[Collected data]

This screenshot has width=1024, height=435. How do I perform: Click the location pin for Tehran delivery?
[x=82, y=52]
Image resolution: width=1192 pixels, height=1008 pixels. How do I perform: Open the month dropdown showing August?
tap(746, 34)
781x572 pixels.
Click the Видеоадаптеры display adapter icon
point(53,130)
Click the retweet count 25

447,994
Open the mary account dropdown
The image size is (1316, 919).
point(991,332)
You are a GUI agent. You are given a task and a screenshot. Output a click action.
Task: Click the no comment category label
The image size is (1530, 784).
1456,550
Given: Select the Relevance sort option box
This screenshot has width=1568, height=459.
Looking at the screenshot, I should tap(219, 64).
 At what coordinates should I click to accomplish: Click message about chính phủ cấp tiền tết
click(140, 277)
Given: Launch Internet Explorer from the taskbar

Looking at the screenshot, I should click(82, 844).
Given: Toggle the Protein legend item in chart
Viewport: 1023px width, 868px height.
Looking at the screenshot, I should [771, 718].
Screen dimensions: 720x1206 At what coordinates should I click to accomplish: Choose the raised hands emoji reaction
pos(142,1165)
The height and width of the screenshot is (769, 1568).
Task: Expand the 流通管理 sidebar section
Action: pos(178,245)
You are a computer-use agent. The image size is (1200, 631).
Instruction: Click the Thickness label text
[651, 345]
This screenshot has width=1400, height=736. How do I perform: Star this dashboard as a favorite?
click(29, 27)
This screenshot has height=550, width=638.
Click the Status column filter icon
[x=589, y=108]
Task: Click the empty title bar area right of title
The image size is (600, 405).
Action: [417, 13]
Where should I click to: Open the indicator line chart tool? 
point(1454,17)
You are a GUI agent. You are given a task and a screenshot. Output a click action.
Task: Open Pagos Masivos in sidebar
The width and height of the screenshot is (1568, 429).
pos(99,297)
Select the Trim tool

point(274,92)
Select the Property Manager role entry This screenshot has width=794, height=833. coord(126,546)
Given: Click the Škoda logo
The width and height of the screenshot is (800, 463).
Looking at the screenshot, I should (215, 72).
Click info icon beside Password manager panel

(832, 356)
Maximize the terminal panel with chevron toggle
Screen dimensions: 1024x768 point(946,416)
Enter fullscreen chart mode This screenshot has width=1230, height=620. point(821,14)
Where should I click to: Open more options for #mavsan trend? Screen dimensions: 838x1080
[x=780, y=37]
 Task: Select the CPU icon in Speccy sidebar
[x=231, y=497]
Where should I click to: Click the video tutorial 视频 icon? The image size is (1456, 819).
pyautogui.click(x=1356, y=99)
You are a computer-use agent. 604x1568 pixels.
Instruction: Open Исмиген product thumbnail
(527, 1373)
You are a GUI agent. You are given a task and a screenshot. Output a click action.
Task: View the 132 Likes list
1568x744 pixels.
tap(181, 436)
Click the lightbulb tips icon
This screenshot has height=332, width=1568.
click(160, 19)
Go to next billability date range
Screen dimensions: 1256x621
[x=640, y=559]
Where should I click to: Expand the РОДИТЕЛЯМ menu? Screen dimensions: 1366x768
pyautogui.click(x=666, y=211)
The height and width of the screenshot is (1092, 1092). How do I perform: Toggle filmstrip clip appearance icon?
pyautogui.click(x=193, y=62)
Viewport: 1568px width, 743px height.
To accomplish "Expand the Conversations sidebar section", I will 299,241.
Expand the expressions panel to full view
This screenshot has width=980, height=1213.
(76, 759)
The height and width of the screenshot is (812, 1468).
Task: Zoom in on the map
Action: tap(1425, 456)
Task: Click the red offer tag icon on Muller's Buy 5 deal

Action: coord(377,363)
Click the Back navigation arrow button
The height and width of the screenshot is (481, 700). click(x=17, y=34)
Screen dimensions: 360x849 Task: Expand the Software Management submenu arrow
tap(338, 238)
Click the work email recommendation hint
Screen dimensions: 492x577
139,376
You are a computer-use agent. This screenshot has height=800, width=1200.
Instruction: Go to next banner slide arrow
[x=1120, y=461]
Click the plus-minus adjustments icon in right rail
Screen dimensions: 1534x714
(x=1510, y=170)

What you are asked to do — Copy the entries word for word. Leave nothing out.

Answer to this exercise —
This screenshot has width=1024, height=435. How do I perform: Click the location pin for Tehran delivery?
[x=82, y=52]
Image resolution: width=1192 pixels, height=1008 pixels. How do I perform: Open the month dropdown showing August?
tap(746, 34)
781x572 pixels.
Click the Видеоадаптеры display adapter icon
point(53,130)
Click the retweet count 25

447,994
Open the mary account dropdown
The image size is (1316, 919).
point(991,332)
You are a GUI agent. You are given a task and a screenshot. Output a click action.
Task: Click the no comment category label
The image size is (1530, 784).
1456,550
Given: Select the Relevance sort option box
This screenshot has width=1568, height=459.
Looking at the screenshot, I should tap(219, 64).
 At what coordinates should I click to accomplish: Click message about chính phủ cấp tiền tết
click(140, 277)
Given: Launch Internet Explorer from the taskbar

Looking at the screenshot, I should click(82, 844).
Given: Toggle the Protein legend item in chart
Viewport: 1023px width, 868px height.
Looking at the screenshot, I should [771, 718].
Screen dimensions: 720x1206 At what coordinates should I click to accomplish: Choose the raised hands emoji reaction
pos(142,1165)
The height and width of the screenshot is (769, 1568).
Task: Expand the 流通管理 sidebar section
Action: pos(178,245)
You are a computer-use agent. The image size is (1200, 631).
Instruction: Click the Thickness label text
[651, 345]
This screenshot has width=1400, height=736. How do I perform: Star this dashboard as a favorite?
click(29, 27)
This screenshot has height=550, width=638.
Click the Status column filter icon
[x=589, y=108]
Task: Click the empty title bar area right of title
The image size is (600, 405).
Action: [417, 13]
Where should I click to: Open the indicator line chart tool? 
point(1454,17)
You are a GUI agent. You are given a task and a screenshot. Output a click action.
Task: Open Pagos Masivos in sidebar
The width and height of the screenshot is (1568, 429).
pos(99,297)
Select the Trim tool

point(274,92)
Select the Property Manager role entry This screenshot has width=794, height=833. coord(126,546)
Given: Click the Škoda logo
The width and height of the screenshot is (800, 463).
Looking at the screenshot, I should (215, 72).
Click info icon beside Password manager panel

(832, 356)
Maximize the terminal panel with chevron toggle
Screen dimensions: 1024x768 point(946,416)
Enter fullscreen chart mode This screenshot has width=1230, height=620. point(821,14)
Where should I click to: Open more options for #mavsan trend? Screen dimensions: 838x1080
[x=780, y=37]
 Task: Select the CPU icon in Speccy sidebar
[x=231, y=497]
Where should I click to: Click the video tutorial 视频 icon? The image size is (1456, 819).
pyautogui.click(x=1356, y=99)
You are a computer-use agent. 604x1568 pixels.
Instruction: Open Исмиген product thumbnail
(527, 1373)
You are a GUI agent. You are given a task and a screenshot. Output a click action.
Task: View the 132 Likes list
1568x744 pixels.
tap(181, 436)
Click the lightbulb tips icon
This screenshot has height=332, width=1568.
click(160, 19)
Go to next billability date range
Screen dimensions: 1256x621
[x=640, y=559]
Where should I click to: Expand the РОДИТЕЛЯМ menu? Screen dimensions: 1366x768
pyautogui.click(x=666, y=211)
The height and width of the screenshot is (1092, 1092). How do I perform: Toggle filmstrip clip appearance icon?
pyautogui.click(x=193, y=62)
Viewport: 1568px width, 743px height.
To accomplish "Expand the Conversations sidebar section", I will 299,241.
Expand the expressions panel to full view
This screenshot has width=980, height=1213.
(76, 759)
The height and width of the screenshot is (812, 1468).
Task: Zoom in on the map
Action: tap(1425, 456)
Task: Click the red offer tag icon on Muller's Buy 5 deal

Action: coord(377,363)
Click the Back navigation arrow button
The height and width of the screenshot is (481, 700). click(x=17, y=34)
Screen dimensions: 360x849 Task: Expand the Software Management submenu arrow
tap(338, 238)
Click the work email recommendation hint
Screen dimensions: 492x577
139,376
You are a computer-use agent. This screenshot has height=800, width=1200.
Instruction: Go to next banner slide arrow
[x=1120, y=461]
Click the plus-minus adjustments icon in right rail
Screen dimensions: 1534x714
(x=1510, y=170)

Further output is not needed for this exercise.